Last day / 最終日

-From Micheal

One of the greatest rewards of going on an ICEP tour is experiencing multiple aspects of a new culture. We’ve already had a close encounter with the hepang people and their village life in Ghorka and witnessed the embodiment of uddhist culture and devotion in Lumbini. On our second day back in Kathmandu it was time explore Nepal’s Hindu identity.

We ventured into Pashupatinath, a 2700 year old Hindu temple dedicated to the god Shiva and one of the holiest places in Nepal. Although we were not allowed to enter the main temple (access is permitted only to Hindu believers) there was still much to see. Through many surrounding shrines and small temples we’ve seen the various depictions of Shiva. Sadhus (Hindu ascetics or holy men) were sitting between the shrines and monkeys were roaming freely.
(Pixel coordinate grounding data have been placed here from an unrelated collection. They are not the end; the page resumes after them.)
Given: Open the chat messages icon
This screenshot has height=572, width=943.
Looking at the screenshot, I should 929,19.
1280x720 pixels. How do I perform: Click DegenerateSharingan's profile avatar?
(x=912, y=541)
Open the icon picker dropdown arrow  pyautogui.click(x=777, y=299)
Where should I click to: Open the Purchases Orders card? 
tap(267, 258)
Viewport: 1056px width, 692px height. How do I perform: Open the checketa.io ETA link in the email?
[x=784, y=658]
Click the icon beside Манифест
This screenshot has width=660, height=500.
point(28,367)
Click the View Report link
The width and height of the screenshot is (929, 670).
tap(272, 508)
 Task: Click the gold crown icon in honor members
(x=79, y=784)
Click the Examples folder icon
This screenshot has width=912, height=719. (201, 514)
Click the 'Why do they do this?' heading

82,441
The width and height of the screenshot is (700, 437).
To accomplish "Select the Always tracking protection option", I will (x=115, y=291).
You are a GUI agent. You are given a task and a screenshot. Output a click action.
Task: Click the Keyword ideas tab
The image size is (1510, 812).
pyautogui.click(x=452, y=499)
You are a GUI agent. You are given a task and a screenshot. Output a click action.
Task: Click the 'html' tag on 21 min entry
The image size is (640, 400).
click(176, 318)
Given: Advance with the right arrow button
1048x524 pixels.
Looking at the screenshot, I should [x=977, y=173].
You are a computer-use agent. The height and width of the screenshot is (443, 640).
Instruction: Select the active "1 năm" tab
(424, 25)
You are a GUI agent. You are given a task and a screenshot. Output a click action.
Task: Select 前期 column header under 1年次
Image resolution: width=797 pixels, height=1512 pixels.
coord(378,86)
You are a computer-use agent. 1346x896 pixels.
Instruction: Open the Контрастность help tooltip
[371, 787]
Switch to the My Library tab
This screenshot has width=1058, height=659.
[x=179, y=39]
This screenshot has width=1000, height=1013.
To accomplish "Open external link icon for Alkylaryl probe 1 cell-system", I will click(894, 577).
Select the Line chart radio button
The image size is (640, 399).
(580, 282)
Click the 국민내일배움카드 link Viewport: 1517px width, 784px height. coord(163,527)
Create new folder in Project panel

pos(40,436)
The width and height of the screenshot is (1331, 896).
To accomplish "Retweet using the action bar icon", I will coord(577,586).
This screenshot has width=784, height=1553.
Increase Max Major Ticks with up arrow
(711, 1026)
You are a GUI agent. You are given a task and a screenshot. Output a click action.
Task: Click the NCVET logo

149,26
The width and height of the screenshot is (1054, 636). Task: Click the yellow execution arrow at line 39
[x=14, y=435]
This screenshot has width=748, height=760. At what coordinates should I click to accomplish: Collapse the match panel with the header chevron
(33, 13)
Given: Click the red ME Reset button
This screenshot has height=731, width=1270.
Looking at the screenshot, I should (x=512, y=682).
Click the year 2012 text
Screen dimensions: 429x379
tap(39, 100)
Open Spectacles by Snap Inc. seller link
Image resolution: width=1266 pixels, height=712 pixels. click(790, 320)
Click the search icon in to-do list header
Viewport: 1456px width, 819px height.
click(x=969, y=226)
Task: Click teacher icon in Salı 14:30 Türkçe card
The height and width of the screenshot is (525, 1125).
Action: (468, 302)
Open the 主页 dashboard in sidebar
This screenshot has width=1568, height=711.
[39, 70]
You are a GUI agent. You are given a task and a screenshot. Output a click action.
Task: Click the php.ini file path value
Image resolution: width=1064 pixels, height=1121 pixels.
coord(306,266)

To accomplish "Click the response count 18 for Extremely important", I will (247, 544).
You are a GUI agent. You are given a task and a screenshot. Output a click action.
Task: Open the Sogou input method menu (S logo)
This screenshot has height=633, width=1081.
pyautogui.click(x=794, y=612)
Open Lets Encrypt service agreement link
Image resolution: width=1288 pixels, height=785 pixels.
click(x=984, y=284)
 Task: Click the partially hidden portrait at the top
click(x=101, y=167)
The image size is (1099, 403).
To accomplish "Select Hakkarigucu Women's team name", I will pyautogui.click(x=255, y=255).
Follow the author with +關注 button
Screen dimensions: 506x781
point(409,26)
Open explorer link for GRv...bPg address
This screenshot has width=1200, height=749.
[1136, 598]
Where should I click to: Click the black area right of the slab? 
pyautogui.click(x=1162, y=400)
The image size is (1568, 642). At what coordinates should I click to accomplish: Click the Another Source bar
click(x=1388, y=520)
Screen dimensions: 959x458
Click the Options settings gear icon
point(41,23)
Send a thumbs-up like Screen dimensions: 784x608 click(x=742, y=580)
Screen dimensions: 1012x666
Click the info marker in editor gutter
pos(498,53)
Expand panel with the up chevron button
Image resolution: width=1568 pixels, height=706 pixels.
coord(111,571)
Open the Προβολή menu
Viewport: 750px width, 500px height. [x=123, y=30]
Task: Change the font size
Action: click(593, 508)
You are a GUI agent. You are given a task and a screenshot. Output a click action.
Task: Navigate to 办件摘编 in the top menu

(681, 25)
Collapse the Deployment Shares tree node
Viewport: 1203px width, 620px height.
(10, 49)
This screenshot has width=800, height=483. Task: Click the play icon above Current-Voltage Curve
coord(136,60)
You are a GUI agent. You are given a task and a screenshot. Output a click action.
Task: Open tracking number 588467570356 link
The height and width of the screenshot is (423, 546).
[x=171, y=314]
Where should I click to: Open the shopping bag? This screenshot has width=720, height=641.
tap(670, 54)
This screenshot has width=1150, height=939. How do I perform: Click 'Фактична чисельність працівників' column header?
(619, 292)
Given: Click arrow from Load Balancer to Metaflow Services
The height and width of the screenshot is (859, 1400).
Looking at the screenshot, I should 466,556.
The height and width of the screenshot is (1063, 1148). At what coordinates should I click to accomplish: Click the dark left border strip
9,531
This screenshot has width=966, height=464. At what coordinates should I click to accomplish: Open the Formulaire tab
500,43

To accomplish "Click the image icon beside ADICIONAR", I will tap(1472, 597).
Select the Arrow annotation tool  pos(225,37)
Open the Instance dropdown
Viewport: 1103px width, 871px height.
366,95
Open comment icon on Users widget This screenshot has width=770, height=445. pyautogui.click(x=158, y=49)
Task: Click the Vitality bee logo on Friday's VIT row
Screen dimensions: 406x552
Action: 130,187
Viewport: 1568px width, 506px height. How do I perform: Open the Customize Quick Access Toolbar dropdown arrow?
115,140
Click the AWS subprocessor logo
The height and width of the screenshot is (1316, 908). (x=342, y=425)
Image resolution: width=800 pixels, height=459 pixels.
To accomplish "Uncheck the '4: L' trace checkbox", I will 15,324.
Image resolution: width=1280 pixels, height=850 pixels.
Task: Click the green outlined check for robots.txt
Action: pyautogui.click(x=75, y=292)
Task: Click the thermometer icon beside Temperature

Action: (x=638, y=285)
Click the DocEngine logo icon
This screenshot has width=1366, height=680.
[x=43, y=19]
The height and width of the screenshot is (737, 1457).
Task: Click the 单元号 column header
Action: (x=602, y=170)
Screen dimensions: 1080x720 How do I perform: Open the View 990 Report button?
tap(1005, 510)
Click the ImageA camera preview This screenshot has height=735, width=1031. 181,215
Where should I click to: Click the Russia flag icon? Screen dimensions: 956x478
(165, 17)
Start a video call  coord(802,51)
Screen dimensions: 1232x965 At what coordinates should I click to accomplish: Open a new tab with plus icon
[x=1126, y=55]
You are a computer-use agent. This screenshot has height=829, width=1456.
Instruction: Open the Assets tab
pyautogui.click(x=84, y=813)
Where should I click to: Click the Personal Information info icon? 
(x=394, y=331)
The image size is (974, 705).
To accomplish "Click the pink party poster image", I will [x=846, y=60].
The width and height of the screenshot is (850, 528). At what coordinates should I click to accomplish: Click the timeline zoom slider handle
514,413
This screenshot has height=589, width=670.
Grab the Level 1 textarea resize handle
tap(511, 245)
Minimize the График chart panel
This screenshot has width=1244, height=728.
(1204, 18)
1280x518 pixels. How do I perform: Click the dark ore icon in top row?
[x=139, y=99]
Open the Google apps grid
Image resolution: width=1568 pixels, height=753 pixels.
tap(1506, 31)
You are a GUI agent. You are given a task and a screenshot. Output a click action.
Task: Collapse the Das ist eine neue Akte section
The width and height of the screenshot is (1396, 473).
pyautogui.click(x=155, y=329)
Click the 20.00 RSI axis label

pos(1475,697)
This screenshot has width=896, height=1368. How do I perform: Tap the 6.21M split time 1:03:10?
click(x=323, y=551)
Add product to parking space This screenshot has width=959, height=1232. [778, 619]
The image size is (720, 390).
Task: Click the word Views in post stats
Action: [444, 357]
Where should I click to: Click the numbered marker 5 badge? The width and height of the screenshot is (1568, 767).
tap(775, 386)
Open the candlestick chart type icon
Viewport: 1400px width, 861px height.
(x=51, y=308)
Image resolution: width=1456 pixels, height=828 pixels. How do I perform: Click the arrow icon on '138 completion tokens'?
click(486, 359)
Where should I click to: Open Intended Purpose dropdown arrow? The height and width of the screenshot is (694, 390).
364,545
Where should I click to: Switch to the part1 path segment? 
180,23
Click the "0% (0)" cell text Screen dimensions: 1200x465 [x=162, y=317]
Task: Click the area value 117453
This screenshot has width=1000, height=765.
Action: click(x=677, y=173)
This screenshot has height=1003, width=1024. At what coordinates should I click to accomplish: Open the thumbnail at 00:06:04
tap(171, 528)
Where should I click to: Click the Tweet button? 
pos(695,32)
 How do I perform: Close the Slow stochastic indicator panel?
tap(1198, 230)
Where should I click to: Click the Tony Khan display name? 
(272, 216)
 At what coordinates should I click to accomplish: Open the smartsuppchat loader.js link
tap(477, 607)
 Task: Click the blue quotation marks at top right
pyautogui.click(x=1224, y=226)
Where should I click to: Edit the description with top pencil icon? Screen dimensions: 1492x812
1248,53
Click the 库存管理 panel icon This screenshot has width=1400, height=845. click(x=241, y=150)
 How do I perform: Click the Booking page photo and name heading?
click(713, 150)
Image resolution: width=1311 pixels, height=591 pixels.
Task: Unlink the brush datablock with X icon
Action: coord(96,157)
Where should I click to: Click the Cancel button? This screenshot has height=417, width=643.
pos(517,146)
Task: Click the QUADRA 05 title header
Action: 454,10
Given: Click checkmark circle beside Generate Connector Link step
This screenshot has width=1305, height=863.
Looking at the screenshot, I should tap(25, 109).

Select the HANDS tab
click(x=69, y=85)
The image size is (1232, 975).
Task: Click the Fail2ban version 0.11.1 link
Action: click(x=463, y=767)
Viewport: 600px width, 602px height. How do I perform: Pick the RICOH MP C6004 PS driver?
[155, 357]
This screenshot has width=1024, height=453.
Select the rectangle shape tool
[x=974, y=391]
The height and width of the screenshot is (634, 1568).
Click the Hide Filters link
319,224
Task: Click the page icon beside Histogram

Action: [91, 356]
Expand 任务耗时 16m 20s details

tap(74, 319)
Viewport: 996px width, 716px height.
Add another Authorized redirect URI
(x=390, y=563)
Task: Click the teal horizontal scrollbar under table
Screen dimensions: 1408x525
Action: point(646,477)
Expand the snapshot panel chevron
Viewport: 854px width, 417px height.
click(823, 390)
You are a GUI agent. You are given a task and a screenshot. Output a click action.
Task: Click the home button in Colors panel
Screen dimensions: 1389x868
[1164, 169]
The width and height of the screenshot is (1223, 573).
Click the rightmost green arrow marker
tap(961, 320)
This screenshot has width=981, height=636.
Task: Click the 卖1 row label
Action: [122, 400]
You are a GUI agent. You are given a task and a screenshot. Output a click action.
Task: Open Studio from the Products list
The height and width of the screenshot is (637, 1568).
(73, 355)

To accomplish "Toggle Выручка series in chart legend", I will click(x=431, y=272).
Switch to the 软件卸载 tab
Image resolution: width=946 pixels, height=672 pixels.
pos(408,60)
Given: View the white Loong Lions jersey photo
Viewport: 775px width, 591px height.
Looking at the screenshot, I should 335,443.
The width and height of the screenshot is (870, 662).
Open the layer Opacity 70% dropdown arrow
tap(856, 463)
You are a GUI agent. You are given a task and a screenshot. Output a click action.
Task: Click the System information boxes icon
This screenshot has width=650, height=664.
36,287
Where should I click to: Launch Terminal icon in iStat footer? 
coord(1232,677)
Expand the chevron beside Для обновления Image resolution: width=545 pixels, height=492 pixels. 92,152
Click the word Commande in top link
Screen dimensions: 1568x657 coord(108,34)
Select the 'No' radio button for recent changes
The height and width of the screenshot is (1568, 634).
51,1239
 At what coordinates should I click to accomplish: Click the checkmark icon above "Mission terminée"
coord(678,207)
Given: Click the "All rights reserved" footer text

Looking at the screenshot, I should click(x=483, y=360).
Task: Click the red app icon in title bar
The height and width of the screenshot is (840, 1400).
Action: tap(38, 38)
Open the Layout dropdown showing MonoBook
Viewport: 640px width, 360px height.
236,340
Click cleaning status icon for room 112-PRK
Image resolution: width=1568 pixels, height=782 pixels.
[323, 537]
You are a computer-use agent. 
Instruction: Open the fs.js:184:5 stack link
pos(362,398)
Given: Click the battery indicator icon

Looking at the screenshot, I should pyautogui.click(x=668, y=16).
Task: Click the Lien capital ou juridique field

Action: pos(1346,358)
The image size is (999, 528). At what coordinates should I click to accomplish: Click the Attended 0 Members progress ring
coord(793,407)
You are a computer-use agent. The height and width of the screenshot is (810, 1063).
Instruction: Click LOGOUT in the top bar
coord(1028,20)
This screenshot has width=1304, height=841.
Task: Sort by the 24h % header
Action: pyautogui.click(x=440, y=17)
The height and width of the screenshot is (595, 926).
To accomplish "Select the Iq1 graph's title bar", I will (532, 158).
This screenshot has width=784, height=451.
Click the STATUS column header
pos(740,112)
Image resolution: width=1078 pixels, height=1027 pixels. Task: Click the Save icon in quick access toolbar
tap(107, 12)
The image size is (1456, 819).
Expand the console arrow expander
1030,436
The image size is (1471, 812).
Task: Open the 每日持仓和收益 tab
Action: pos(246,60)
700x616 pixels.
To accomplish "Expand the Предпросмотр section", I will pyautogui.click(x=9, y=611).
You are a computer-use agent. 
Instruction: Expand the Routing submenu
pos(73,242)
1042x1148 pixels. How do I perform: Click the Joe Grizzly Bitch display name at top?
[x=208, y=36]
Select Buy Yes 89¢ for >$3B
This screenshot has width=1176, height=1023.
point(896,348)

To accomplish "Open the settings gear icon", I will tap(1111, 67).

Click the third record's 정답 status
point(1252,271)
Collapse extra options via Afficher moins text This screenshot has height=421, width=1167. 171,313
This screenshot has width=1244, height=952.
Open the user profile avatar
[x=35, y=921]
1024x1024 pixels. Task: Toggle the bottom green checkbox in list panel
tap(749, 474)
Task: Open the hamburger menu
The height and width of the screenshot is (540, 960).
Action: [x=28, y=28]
However the most shocking aspect of Pashupatinath was that it also serves as a site for traditional Hindu funerals. The deceased are cleansed by the water of the river before being burned on a pyre adorned by flowers and tikka. It was a powerful reminder of how far back many of the Hindu traditions go and how central they are to Nepal’s daily life.

We continued to Nepal Model School, a private school that offers its students training in English and many other important skills. Rather than one performance we elected to visit individual classrooms so that the students can have a closer and more intimate experience of the music. It was evident that many of them were enjoying the music and were reacting physically to the music. Our experience so far in Nepal has been that even though virtually all the children were listening to classical music for the first time their response has been very positive and intuitive.

At the end of the day we passed through the Patan Durbar, one of three ancient squares in the Kathmandu valley containing many ancient temples. It was there that the severity of the earthquake really struck us as many of the old temples were reduced to rubble. Although preservation and restoration efforts are going at full speed one can only wonder how many of these national treasures can be fully restored. Nevertheless, it also encouraged us seeing how strongly and bravely the Nepali people have dealt with the earthquake. Even a year later there are still many destroyed buildings, roads, and heritage sites, and yet the Nepali people are finding ways to be joyful and content, and are looking to the future rather than the past.